开庭那天,前妻穿着那件我见她面试时穿过的灰西装,说话声音很稳。她说我窝囊、没本事、连孩子都养不好。我低头看了一眼手机,时间刚好九点四十。我没有反驳,只是把手里那本旧账本往桌边推了推,平淡得像在等一班晚点的公交车。
旁听席上,孩子姥姥先叹了口气。她没看我,只跟旁边的前妻弟弟小声嘀咕,说这日子过成这样,也怪我太闷。前妻弟弟没接话,手指在膝盖上敲了两下。
法官问原告还有什么要补充的。
前妻往前欠了欠身,语速比刚才更快。她说自己月薪近一万,工作稳定,能给孩子更好的条件。她说我每天就知道守着那点死工资,家里大事小情都拿不出主意,孩子跟着我只会受委屈。
她提到房子。那套婚后共同还贷的老房子,她要一半。她说房贷虽然从我卡里扣,但那是夫妻共同财产,本来就该有她一份。
我抬眼扫了她一下。她口红涂得很匀,头发也盘得整齐,不像前几年在家的时候,经常披着头发凑在电脑前加班。
法官转过来问我,被告对抚养权和财产分割有什么意见。
我把材料下面那本卷了边的旧账本又往里压了压,只说了一句:“我想先说说这一年家里的开销。”
前妻“嗤”了一声。
“开销?家里哪样不是我出钱?”她声音拔高了一点,“你那八千块工资,够还房贷还是够给孩子报兴趣班?”
我没接她的话,伸手从包里拿出一张叠好的纸。那是我按月份抄的明细,字不大,一笔一笔都对齐了。
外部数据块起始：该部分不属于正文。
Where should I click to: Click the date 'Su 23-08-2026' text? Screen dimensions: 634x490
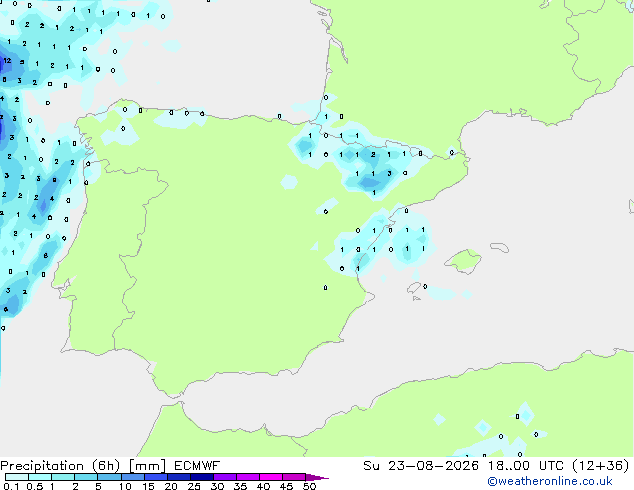point(421,466)
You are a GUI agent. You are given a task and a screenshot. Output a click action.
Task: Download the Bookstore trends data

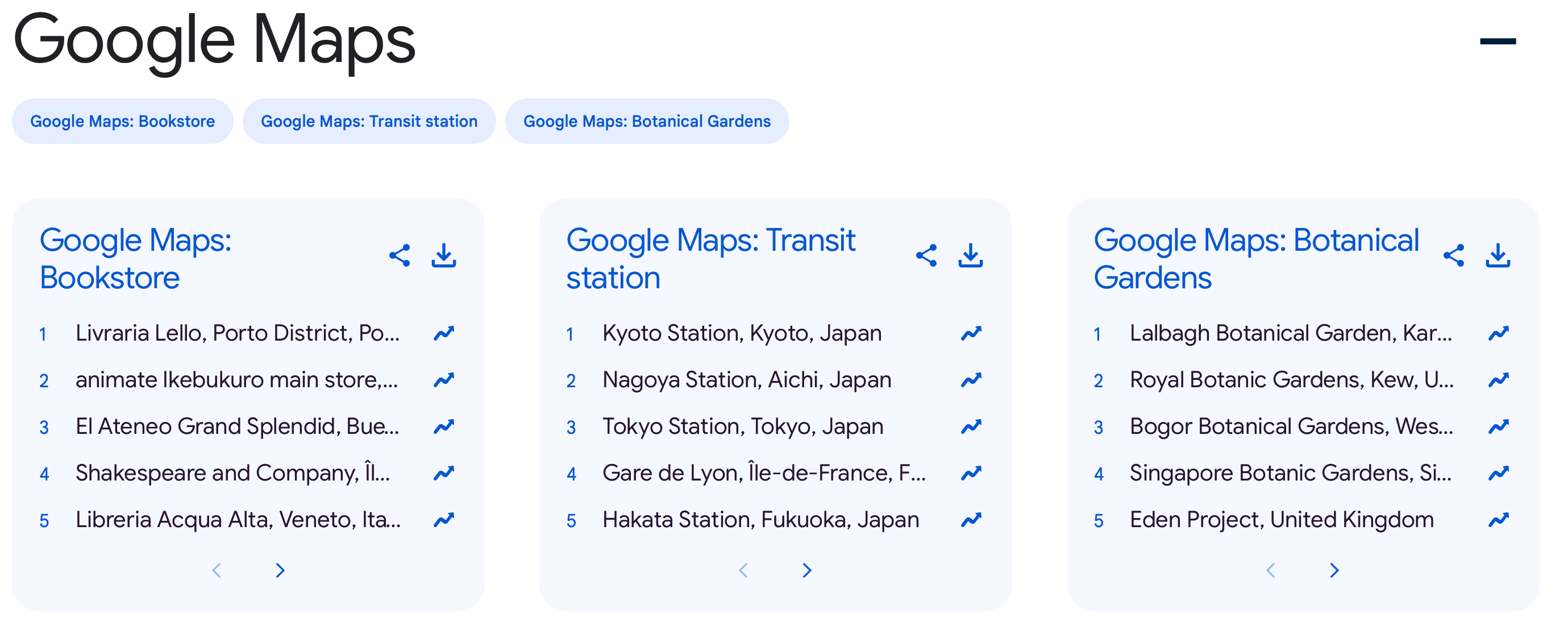[x=443, y=256]
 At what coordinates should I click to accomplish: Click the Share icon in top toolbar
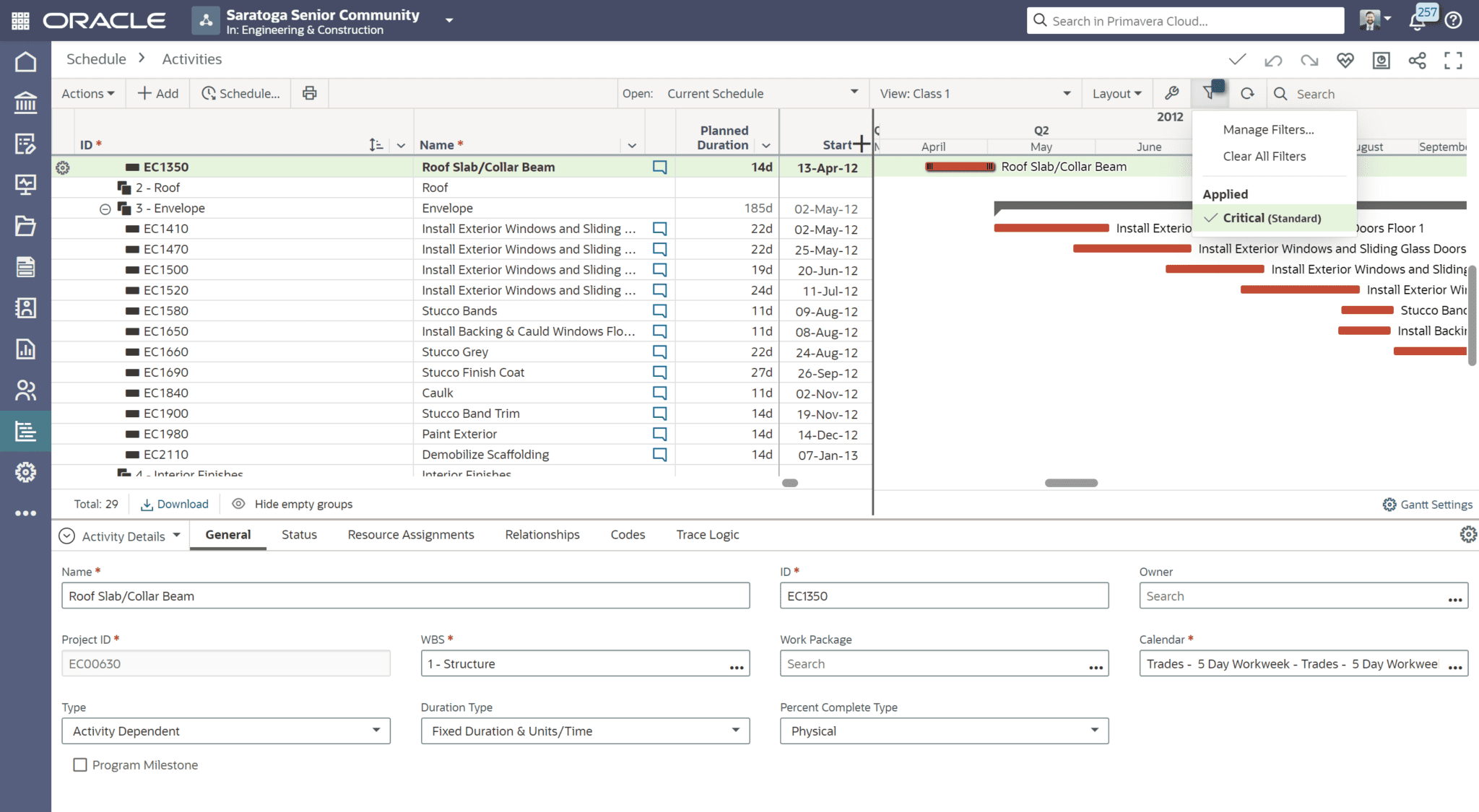pyautogui.click(x=1418, y=60)
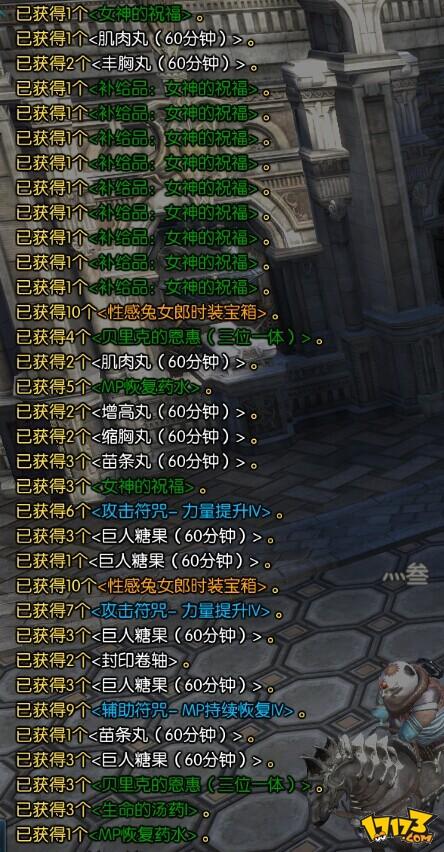Viewport: 444px width, 852px height.
Task: Click the 4个 贝里克的恩惠（三位一体） link
Action: (202, 338)
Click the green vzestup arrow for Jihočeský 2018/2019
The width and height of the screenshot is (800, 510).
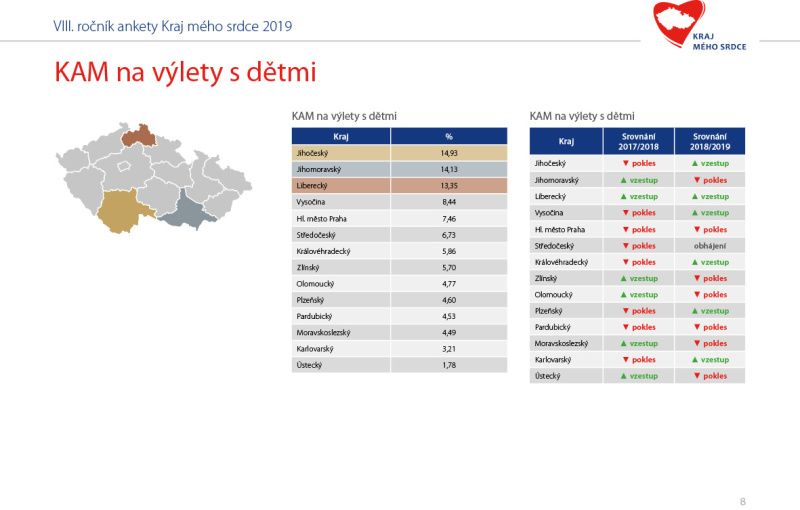pos(694,164)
“家庭月固定支出大概六千五。”我把纸摊开在桌上,“房贷三千二,水电燃气、物业费三百多,菜钱、米油大概一千五,孩子学费、文具、看病平均一千五。”
旁听席上有人“哦”了一声。
前妻皱起眉:“你算这些干什么?谁家里不花这些钱?”
“你每个月往家里公共账户转一千五。”我抬头看她,“剩下的五千缺口,从我工资里扣。”
她愣了一下,随即冷笑:“那又怎么样?你的工资也是夫妻共同财产。”
“是。”我点点头,“所以我没说你欠我钱。我只是想说明,这一年里,家里的事、孩子的事,是谁在盯着。”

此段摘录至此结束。